Morongo Chairman Robert Martin stated in no uncertain terms that they would not support a bill that contained “bad actor” language. Martin then went a step further, overtly implying that if the bill does contain a “bad actor” clause it will continue to fight it, and will likely wind up in court:
Martin: The determination of PokerStars’ suitability is a job for regulators. Legislate that and the whole thing will end up in court #CCOG
— Chris Grove (@OPReport) May 22, 2014
After making the case for PokerStars inclusion, Martin went on to call other operators bad actors, pointing out that PokerStars only offered online poker in California, unlike other sites who do not fall under the current description of a “bad actor” even though they offered sportsbetting and casino games in the past.
PokerStars case was also made by Keith Sharp, an attorney representing the consortium of card-rooms that have also partnered with PokerStars, the Commerce, the Bicycle, and Hawaiian Gardens Casinos.
Sharp pointed out that New Jersey left the decision up to the regulators, although he stopped short of mentioning PokerStars failed to receive New Jersey Division of Gaming Enforcement approval – PokerStars license application review has been suspended for up to two years.

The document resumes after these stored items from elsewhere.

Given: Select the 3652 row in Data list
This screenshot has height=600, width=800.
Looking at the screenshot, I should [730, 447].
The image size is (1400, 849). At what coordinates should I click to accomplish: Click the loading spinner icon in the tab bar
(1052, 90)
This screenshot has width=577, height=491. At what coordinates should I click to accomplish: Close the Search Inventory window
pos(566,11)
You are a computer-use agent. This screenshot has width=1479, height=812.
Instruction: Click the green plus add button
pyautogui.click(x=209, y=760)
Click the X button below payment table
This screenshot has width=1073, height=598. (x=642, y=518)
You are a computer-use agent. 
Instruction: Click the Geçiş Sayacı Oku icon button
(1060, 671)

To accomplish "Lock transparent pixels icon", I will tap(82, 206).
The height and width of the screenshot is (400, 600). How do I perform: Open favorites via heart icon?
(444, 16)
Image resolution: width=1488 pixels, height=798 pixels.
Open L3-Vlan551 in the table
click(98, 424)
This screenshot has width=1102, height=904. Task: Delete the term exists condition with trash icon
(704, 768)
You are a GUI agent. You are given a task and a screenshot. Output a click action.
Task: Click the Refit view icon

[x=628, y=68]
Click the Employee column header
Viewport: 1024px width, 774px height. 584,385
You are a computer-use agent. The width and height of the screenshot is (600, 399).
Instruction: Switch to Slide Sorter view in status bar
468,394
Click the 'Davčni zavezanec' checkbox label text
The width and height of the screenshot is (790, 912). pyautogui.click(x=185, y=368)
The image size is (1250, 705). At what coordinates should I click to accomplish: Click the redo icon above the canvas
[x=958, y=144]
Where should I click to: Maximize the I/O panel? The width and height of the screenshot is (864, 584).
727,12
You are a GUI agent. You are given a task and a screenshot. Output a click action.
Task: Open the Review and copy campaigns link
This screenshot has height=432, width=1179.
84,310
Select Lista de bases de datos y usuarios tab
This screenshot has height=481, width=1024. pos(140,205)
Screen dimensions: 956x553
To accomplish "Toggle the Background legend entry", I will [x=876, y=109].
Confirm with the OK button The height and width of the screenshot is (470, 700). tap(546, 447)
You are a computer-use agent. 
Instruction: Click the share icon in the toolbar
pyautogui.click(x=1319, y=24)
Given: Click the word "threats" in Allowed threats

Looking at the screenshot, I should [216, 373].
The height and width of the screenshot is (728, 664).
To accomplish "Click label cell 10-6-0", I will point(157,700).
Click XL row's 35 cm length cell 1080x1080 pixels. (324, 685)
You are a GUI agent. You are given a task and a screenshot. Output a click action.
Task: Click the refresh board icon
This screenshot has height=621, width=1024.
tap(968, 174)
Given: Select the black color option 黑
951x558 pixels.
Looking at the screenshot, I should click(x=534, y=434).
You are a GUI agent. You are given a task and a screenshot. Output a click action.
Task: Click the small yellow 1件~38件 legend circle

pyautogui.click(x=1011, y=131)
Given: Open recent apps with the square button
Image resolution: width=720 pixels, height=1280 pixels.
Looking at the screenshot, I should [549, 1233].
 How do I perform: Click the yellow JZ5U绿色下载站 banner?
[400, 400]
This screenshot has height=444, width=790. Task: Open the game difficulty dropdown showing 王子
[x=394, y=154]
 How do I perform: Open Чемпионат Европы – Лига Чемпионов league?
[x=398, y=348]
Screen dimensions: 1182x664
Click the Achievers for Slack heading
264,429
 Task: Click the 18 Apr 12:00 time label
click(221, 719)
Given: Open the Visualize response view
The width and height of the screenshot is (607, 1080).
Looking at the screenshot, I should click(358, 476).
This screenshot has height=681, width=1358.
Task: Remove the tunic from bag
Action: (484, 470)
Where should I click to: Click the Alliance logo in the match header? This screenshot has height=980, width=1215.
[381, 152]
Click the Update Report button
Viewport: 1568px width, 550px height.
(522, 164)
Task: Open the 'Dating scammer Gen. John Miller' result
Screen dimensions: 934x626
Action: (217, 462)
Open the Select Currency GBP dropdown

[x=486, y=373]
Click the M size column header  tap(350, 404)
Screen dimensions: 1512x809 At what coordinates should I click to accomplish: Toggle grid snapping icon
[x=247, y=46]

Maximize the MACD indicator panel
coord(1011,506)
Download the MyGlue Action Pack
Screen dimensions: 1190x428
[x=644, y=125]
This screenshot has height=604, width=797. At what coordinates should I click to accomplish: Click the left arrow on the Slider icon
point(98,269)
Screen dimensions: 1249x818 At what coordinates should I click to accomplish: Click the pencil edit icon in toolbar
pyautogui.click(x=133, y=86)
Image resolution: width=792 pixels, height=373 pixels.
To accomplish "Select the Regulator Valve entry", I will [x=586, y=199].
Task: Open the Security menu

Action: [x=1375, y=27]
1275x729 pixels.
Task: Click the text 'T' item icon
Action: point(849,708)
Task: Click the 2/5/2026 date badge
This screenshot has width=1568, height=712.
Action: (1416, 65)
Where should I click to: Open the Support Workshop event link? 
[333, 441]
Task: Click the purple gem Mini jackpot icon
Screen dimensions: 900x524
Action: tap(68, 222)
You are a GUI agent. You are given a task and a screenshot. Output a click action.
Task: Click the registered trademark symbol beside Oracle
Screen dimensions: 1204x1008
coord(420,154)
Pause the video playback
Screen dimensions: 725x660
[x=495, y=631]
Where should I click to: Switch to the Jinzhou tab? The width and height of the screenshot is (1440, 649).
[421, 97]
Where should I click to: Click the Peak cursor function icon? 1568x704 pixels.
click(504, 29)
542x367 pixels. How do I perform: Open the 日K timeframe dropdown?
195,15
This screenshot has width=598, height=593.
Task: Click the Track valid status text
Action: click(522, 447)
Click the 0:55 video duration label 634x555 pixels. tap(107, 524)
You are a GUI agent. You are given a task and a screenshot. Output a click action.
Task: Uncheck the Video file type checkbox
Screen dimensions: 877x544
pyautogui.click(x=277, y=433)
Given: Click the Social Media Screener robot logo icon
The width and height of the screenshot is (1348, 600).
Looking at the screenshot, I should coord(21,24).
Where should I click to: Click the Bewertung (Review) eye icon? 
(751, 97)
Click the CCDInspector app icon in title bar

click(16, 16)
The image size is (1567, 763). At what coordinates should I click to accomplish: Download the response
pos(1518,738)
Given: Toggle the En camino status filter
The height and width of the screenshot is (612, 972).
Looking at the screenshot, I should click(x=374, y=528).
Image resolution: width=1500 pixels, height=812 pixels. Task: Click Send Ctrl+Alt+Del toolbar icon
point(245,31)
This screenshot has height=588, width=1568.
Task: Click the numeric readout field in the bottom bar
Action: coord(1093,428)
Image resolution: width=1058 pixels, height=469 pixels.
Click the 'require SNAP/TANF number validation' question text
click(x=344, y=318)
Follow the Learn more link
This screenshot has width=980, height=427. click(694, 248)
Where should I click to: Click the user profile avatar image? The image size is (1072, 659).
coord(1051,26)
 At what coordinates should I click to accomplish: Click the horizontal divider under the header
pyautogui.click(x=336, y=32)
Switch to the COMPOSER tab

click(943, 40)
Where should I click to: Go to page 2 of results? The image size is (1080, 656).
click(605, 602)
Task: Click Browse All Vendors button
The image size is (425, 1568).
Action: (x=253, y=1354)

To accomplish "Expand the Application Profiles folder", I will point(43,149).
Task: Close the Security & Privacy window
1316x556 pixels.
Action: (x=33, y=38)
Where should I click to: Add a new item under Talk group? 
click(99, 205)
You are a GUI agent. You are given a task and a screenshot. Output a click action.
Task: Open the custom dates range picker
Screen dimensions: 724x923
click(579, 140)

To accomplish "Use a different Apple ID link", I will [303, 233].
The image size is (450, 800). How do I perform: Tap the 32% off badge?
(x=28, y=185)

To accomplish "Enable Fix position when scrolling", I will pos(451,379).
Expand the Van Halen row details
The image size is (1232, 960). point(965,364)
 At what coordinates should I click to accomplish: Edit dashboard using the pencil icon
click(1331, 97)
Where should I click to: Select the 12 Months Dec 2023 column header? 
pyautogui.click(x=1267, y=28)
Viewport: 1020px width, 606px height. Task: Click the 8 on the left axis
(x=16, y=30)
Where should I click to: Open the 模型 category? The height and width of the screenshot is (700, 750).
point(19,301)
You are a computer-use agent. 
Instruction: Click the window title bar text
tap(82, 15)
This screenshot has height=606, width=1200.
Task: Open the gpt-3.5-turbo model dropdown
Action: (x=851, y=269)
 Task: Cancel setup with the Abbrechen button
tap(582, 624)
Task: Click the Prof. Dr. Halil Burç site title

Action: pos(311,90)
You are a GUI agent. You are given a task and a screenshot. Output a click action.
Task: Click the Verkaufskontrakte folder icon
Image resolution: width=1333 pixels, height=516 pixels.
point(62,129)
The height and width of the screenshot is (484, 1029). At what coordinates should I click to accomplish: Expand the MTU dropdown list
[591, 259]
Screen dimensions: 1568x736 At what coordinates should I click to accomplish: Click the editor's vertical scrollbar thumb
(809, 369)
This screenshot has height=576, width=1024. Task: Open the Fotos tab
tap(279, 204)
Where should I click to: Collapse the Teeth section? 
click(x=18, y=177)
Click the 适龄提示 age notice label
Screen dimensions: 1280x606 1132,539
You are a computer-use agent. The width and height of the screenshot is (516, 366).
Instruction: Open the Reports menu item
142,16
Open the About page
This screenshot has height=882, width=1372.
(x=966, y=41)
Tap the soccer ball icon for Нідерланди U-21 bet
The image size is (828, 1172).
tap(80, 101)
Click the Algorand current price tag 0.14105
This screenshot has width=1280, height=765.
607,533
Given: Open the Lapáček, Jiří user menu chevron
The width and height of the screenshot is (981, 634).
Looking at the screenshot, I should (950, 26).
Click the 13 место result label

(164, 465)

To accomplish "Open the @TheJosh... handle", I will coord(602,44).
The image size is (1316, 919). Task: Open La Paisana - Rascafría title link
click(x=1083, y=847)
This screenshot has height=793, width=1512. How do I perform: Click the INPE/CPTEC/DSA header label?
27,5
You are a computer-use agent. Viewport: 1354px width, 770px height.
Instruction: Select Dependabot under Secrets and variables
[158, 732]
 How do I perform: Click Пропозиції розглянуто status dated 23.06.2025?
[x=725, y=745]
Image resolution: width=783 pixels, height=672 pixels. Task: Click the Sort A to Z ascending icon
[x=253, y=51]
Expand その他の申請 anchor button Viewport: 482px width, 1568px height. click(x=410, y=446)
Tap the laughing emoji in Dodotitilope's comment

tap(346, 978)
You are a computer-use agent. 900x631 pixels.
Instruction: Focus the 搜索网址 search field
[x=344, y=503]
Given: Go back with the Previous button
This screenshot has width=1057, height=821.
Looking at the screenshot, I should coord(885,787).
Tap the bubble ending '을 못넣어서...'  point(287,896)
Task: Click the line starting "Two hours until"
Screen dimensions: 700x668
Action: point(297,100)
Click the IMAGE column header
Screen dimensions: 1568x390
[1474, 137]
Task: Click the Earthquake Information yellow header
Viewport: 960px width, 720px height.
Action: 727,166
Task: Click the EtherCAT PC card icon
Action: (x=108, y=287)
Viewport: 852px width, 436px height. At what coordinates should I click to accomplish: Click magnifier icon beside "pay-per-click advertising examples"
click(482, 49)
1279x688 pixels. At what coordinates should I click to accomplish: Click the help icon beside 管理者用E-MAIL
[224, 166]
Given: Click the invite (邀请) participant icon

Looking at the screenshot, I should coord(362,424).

Martin was later asked what the Morongo Band of Mission Indians would do if they got their way but PokerStars was found unsuitable by regulators, to which he answered (paraphrasing from Chris Grove on Twitter): “We’ll be the first ones to tell them to go back to the Isle of Man. It would be disruptive, but we’d deal with it.”
PokerStars opposition is equally resolute
Pechanga Chairman Mark Maccaro was unable to attend the conference, so the counter argument was made by Jeff Grubbe, the Chairman of the Agua Caliente Band, who called the December 31, 2006 UIGEA “bad actor” date a brightline; a clear date of when the industry went in two different directions in the United States.
Grubbe is of the opinion that a bad actor clause will be a part of any bill that makes it through legislator. He later stated, “I’m fairly confident [a bill will get done by August] but you never know.”
Unfortunately, Martin was not as optimistic, saying that if bad actor language is part of a final draft, “I think we’re going to have real issues with that.”
Can an online poker bill get done in California this year? Most people feel they are closer than ever, but without a resolution to the PokerStars conundrum it will be difficult to cross the finish line in 2014.